You are currently viewing [Funding alert] Workforce management startup Rippling raises $250M in Series D round

[Funding alert] Workforce management startup Rippling raises $250M in Series D round


Bangalore and San Francisco-based workforce management startup Rippling has announced it has raised $250 million in a Series D round co-led by Bedrock and Kleiner Perkins, with participation from existing investors Y Combinator, Sequoia Capital, and more. The round values the company at $11.25 billion, the company stated in a blog post.

Founded in 2016 by Parker Conrad, the former CEO of Zenefits, Rippling unifies the payroll so that one can manage all of their workforce systems, data, and reporting in one place.

The company was last valued at around $6.5 billion after its $250 million Series C in October. The Series D brings Rippling’s total funding to about $700 million, and significantly increases its valuation.

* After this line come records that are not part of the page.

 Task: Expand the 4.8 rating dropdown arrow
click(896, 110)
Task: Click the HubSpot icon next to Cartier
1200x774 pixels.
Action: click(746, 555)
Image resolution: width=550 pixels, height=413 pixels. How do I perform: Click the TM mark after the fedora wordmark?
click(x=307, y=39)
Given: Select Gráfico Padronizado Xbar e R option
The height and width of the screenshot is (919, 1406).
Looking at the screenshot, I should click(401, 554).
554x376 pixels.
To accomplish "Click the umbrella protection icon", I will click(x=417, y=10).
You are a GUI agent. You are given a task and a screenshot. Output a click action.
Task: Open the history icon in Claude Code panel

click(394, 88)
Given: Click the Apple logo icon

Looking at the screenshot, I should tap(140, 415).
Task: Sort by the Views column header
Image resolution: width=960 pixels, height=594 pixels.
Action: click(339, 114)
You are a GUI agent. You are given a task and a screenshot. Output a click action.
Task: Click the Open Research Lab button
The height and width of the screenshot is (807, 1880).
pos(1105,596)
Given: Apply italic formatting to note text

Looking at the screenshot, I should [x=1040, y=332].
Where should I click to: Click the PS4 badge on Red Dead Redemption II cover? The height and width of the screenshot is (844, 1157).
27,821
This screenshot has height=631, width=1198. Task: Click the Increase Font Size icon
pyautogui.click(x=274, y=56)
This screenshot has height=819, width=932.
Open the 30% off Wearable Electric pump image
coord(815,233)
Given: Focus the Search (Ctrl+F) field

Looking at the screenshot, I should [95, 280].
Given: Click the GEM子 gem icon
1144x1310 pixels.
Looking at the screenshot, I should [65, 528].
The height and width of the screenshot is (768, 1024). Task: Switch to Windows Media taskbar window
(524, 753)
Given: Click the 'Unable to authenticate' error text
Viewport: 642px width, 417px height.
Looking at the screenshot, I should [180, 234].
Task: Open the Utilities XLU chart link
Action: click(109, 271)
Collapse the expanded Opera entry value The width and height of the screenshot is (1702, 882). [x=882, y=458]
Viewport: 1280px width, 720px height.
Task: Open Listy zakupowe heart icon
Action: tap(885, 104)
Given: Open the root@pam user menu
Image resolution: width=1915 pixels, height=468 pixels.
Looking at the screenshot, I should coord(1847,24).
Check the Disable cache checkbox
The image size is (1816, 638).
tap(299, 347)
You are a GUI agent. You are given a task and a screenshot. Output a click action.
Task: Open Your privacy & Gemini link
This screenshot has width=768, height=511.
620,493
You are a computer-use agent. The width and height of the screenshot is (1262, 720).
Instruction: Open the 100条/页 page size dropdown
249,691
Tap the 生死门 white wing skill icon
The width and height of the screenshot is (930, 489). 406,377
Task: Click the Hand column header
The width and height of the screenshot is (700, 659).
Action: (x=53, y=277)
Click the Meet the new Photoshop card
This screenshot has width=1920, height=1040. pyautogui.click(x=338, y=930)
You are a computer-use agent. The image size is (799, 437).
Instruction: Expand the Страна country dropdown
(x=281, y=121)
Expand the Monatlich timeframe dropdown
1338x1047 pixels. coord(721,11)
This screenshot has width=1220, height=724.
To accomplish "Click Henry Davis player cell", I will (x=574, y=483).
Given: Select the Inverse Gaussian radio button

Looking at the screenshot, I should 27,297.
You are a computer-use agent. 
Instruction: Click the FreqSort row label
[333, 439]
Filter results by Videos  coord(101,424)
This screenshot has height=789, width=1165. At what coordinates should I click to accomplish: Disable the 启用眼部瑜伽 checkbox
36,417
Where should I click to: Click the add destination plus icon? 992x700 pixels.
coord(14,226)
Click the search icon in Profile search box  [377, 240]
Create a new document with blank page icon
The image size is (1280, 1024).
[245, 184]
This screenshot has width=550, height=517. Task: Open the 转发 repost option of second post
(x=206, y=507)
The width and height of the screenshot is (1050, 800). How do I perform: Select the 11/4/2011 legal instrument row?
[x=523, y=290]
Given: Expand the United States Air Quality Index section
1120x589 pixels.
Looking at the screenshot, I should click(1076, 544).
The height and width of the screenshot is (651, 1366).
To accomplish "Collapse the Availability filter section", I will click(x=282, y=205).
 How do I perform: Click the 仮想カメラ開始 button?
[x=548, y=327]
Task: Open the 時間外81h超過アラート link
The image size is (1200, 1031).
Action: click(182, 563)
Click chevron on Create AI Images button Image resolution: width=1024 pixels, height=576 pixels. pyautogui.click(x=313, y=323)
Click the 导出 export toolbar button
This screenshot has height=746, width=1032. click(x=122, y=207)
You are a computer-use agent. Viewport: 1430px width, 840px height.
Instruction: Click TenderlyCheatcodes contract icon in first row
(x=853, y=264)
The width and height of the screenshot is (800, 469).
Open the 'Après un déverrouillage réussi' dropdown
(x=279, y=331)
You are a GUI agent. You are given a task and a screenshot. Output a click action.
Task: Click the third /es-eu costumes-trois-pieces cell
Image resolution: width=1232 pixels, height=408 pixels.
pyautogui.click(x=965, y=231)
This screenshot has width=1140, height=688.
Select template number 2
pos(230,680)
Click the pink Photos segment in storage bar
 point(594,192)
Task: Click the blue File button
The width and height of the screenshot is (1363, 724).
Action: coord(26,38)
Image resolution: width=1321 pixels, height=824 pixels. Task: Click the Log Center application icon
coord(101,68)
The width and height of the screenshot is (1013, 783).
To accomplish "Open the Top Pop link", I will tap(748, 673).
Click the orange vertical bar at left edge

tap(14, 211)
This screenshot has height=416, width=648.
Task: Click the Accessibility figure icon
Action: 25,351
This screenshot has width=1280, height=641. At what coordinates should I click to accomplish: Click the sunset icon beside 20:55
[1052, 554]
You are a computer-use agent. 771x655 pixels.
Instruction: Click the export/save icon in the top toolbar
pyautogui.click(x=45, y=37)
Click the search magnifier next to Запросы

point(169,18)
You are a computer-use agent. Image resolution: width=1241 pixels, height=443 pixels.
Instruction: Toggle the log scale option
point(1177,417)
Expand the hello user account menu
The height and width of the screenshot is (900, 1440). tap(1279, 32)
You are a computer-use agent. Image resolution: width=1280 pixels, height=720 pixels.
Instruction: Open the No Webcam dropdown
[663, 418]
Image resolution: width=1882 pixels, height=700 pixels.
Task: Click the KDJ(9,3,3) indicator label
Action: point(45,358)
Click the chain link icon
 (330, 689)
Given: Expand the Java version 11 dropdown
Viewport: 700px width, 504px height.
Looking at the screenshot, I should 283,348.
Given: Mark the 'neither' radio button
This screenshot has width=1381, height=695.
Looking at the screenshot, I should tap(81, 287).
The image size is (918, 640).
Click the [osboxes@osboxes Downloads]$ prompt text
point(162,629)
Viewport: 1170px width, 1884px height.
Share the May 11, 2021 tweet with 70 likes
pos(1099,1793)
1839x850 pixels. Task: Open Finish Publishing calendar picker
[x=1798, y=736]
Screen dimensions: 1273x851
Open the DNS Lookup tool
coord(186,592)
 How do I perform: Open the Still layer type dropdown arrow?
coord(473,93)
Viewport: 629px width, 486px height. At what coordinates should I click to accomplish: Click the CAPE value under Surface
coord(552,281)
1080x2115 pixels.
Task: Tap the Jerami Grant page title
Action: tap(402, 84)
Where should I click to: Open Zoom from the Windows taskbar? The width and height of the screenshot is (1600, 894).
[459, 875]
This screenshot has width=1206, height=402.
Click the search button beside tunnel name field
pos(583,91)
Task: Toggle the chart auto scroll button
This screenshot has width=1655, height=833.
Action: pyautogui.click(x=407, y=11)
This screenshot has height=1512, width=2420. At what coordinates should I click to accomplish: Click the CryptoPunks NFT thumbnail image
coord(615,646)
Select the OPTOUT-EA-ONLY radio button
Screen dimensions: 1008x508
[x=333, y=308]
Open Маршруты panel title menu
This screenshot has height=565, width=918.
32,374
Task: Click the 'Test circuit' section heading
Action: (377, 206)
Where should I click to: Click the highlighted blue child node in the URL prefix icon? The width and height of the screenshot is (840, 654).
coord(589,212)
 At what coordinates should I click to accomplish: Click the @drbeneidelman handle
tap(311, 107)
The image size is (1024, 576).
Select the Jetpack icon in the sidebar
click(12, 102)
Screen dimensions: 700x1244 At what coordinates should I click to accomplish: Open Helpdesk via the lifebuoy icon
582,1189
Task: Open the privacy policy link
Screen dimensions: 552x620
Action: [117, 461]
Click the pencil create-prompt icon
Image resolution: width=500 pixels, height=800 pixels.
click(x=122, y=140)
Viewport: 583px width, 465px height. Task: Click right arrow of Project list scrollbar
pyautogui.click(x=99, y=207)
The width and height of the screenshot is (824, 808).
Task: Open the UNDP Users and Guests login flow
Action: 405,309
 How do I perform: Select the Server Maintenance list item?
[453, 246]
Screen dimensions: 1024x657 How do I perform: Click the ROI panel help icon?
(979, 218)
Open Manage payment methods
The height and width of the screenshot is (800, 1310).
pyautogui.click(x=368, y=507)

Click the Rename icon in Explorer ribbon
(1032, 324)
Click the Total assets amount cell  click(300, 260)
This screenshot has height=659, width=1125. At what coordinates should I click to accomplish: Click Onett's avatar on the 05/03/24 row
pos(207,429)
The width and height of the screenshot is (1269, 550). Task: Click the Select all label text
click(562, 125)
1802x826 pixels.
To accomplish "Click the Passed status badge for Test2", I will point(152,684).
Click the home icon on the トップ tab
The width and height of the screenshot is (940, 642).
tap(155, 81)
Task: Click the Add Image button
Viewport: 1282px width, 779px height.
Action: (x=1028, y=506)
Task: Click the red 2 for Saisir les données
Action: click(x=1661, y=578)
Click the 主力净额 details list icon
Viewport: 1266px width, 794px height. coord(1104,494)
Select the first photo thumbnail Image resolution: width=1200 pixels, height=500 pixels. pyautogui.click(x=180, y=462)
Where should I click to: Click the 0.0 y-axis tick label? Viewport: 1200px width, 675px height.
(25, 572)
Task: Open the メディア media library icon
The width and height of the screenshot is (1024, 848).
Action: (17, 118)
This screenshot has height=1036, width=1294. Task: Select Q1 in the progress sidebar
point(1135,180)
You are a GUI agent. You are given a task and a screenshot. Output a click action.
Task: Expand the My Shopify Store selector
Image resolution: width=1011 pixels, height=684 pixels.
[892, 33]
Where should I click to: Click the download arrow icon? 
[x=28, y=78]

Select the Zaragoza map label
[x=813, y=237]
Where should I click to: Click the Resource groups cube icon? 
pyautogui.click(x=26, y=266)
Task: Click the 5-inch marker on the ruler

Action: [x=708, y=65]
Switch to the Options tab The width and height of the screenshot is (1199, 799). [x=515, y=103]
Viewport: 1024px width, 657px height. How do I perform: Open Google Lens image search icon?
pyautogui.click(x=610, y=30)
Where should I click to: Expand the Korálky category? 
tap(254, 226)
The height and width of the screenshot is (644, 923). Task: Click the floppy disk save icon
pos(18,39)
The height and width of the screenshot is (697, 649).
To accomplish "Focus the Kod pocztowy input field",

“I’m grateful for these investors’ conviction in Rippling, for the employees that have gotten us to this point, and for our clients, without whom none of this would be possible,” Conrad wrote in the blog post.

“Rippling’s core thesis is that employee data is critical to a surprisingly large number of business systems, including the ones well outside of HR. Maintaining the fidelity of the same employee data across all these disconnected systems—effectively, across multiple separate databases—is the reason it’s a lot of work for companies to have many different business systems in the first place. Rippling solves this problem by giving companies and employees a single place to make changes, which then propagate everywhere automatically,” he added.

In an email interaction, the startup confirmed that in the last 12 months, Rippling has more than doubled its ARR since its previous financing round.

“We are one of the largest tech companies based in India, with a nine-figure ARR. We have seen nearly 3X ARR growth in the last 12 months, and have added 150+ India employees,” the company stated.